[start MATERIAL SHOWN]

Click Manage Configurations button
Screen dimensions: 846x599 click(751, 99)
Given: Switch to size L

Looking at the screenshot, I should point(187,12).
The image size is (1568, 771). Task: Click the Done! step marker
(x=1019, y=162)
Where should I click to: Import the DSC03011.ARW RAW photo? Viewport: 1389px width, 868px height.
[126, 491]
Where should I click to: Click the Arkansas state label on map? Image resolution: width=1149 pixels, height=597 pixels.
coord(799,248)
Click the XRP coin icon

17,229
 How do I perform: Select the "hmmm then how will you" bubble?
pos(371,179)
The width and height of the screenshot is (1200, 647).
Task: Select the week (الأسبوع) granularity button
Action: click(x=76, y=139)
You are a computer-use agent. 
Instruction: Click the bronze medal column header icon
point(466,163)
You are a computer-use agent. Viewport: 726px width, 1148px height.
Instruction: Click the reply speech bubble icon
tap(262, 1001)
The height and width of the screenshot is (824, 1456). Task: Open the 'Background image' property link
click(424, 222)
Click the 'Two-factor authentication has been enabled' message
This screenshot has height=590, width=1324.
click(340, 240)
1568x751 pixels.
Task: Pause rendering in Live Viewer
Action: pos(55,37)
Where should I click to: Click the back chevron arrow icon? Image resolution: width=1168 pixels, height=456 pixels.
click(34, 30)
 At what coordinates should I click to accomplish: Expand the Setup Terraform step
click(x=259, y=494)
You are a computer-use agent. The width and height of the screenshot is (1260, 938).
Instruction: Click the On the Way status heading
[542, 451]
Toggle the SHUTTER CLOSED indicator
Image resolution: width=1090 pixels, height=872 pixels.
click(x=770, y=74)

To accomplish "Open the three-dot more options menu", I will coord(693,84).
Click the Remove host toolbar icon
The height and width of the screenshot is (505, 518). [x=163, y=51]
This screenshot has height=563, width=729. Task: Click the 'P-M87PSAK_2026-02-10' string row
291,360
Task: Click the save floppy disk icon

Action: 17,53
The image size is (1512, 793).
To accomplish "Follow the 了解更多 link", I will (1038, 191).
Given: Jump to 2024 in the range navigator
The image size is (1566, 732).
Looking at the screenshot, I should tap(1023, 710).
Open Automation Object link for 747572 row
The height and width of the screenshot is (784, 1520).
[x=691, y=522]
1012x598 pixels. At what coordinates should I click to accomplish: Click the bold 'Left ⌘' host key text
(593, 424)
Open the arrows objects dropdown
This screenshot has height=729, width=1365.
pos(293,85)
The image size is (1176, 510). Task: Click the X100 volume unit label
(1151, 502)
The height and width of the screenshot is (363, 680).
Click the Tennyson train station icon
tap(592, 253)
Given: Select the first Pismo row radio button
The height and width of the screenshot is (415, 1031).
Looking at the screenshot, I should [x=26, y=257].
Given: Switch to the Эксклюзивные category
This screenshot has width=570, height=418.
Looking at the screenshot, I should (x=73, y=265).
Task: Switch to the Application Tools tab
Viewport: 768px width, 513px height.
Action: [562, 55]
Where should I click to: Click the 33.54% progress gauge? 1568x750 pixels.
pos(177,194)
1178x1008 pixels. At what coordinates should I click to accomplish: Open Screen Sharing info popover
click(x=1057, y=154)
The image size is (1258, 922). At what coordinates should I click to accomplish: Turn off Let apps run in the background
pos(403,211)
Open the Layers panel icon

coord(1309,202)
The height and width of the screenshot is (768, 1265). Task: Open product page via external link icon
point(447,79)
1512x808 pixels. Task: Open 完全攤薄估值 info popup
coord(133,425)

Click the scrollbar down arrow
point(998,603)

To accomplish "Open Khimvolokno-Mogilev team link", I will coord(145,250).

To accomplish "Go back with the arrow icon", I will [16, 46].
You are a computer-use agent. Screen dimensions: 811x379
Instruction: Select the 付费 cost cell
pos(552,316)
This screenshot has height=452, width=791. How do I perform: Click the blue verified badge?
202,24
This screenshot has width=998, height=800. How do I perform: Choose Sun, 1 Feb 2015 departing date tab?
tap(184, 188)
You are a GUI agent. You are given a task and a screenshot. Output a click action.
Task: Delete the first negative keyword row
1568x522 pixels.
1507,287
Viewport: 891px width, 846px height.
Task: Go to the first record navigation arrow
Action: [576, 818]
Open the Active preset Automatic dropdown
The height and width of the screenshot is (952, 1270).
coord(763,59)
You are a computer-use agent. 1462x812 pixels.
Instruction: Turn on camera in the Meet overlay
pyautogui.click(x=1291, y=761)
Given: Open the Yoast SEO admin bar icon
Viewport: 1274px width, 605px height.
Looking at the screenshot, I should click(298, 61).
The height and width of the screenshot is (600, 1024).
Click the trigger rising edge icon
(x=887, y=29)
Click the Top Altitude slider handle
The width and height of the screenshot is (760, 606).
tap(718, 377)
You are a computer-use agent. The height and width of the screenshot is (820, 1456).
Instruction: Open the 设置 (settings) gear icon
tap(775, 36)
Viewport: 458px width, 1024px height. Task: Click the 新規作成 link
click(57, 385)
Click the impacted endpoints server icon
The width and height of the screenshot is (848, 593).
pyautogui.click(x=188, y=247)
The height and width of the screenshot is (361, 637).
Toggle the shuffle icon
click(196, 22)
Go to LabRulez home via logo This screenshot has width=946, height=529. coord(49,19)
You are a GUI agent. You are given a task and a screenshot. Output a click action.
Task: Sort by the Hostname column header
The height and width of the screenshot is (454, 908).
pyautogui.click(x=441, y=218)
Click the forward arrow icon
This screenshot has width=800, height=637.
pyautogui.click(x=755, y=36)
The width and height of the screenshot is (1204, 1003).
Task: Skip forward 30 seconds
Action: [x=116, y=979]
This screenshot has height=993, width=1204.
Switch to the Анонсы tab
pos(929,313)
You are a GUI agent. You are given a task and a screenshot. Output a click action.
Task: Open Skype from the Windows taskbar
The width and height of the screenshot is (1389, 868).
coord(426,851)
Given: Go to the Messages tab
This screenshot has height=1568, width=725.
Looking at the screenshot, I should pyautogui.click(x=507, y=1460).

[end MATERIAL SHOWN]

## WHAT YOU HAVE TO DO
Copy all of the entries above word for word, without changing anything.

## RESULT
Click Manage Configurations button
Screen dimensions: 846x599 click(751, 99)
Given: Switch to size L

Looking at the screenshot, I should point(187,12).
The image size is (1568, 771). Task: Click the Done! step marker
(x=1019, y=162)
Where should I click to: Import the DSC03011.ARW RAW photo? Viewport: 1389px width, 868px height.
[126, 491]
Where should I click to: Click the Arkansas state label on map? Image resolution: width=1149 pixels, height=597 pixels.
coord(799,248)
Click the XRP coin icon

17,229
 How do I perform: Select the "hmmm then how will you" bubble?
pos(371,179)
The width and height of the screenshot is (1200, 647).
Task: Select the week (الأسبوع) granularity button
Action: click(x=76, y=139)
You are a computer-use agent. 
Instruction: Click the bronze medal column header icon
point(466,163)
You are a computer-use agent. Viewport: 726px width, 1148px height.
Instruction: Click the reply speech bubble icon
tap(262, 1001)
The height and width of the screenshot is (824, 1456). Task: Open the 'Background image' property link
click(424, 222)
Click the 'Two-factor authentication has been enabled' message
This screenshot has height=590, width=1324.
click(340, 240)
1568x751 pixels.
Task: Pause rendering in Live Viewer
Action: pos(55,37)
Where should I click to: Click the back chevron arrow icon? Image resolution: width=1168 pixels, height=456 pixels.
click(34, 30)
 At what coordinates should I click to accomplish: Expand the Setup Terraform step
click(x=259, y=494)
You are a computer-use agent. The width and height of the screenshot is (1260, 938).
Instruction: Click the On the Way status heading
[542, 451]
Toggle the SHUTTER CLOSED indicator
Image resolution: width=1090 pixels, height=872 pixels.
click(x=770, y=74)

To accomplish "Open the three-dot more options menu", I will coord(693,84).
Click the Remove host toolbar icon
The height and width of the screenshot is (505, 518). [x=163, y=51]
This screenshot has height=563, width=729. Task: Click the 'P-M87PSAK_2026-02-10' string row
291,360
Task: Click the save floppy disk icon

Action: 17,53
The image size is (1512, 793).
To accomplish "Follow the 了解更多 link", I will (1038, 191).
Given: Jump to 2024 in the range navigator
The image size is (1566, 732).
Looking at the screenshot, I should tap(1023, 710).
Open Automation Object link for 747572 row
The height and width of the screenshot is (784, 1520).
[x=691, y=522]
1012x598 pixels. At what coordinates should I click to accomplish: Click the bold 'Left ⌘' host key text
(593, 424)
Open the arrows objects dropdown
This screenshot has height=729, width=1365.
pos(293,85)
The image size is (1176, 510). Task: Click the X100 volume unit label
(1151, 502)
The height and width of the screenshot is (363, 680).
Click the Tennyson train station icon
tap(592, 253)
Given: Select the first Pismo row radio button
The height and width of the screenshot is (415, 1031).
Looking at the screenshot, I should [x=26, y=257].
Given: Switch to the Эксклюзивные category
This screenshot has width=570, height=418.
Looking at the screenshot, I should (x=73, y=265).
Task: Switch to the Application Tools tab
Viewport: 768px width, 513px height.
Action: [562, 55]
Where should I click to: Click the 33.54% progress gauge? 1568x750 pixels.
pos(177,194)
1178x1008 pixels. At what coordinates should I click to accomplish: Open Screen Sharing info popover
click(x=1057, y=154)
The image size is (1258, 922). At what coordinates should I click to accomplish: Turn off Let apps run in the background
pos(403,211)
Open the Layers panel icon

coord(1309,202)
The height and width of the screenshot is (768, 1265). Task: Open product page via external link icon
point(447,79)
1512x808 pixels. Task: Open 完全攤薄估值 info popup
coord(133,425)

Click the scrollbar down arrow
point(998,603)

To accomplish "Open Khimvolokno-Mogilev team link", I will coord(145,250).

To accomplish "Go back with the arrow icon", I will [16, 46].
You are a computer-use agent. Screen dimensions: 811x379
Instruction: Select the 付费 cost cell
pos(552,316)
This screenshot has height=452, width=791. How do I perform: Click the blue verified badge?
202,24
This screenshot has width=998, height=800. How do I perform: Choose Sun, 1 Feb 2015 departing date tab?
tap(184, 188)
You are a GUI agent. You are given a task and a screenshot. Output a click action.
Task: Delete the first negative keyword row
1568x522 pixels.
1507,287
Viewport: 891px width, 846px height.
Task: Go to the first record navigation arrow
Action: [576, 818]
Open the Active preset Automatic dropdown
The height and width of the screenshot is (952, 1270).
coord(763,59)
You are a computer-use agent. 1462x812 pixels.
Instruction: Turn on camera in the Meet overlay
pyautogui.click(x=1291, y=761)
Given: Open the Yoast SEO admin bar icon
Viewport: 1274px width, 605px height.
Looking at the screenshot, I should click(298, 61).
The height and width of the screenshot is (600, 1024).
Click the trigger rising edge icon
(x=887, y=29)
Click the Top Altitude slider handle
The width and height of the screenshot is (760, 606).
tap(718, 377)
You are a computer-use agent. The height and width of the screenshot is (820, 1456).
Instruction: Open the 设置 (settings) gear icon
tap(775, 36)
Viewport: 458px width, 1024px height. Task: Click the 新規作成 link
click(57, 385)
Click the impacted endpoints server icon
The width and height of the screenshot is (848, 593).
pyautogui.click(x=188, y=247)
The height and width of the screenshot is (361, 637).
Toggle the shuffle icon
click(196, 22)
Go to LabRulez home via logo This screenshot has width=946, height=529. coord(49,19)
You are a GUI agent. You are given a task and a screenshot. Output a click action.
Task: Sort by the Hostname column header
The height and width of the screenshot is (454, 908).
pyautogui.click(x=441, y=218)
Click the forward arrow icon
This screenshot has width=800, height=637.
pyautogui.click(x=755, y=36)
The width and height of the screenshot is (1204, 1003).
Task: Skip forward 30 seconds
Action: [x=116, y=979]
This screenshot has height=993, width=1204.
Switch to the Анонсы tab
pos(929,313)
You are a GUI agent. You are given a task and a screenshot. Output a click action.
Task: Open Skype from the Windows taskbar
The width and height of the screenshot is (1389, 868).
coord(426,851)
Given: Go to the Messages tab
This screenshot has height=1568, width=725.
Looking at the screenshot, I should pyautogui.click(x=507, y=1460).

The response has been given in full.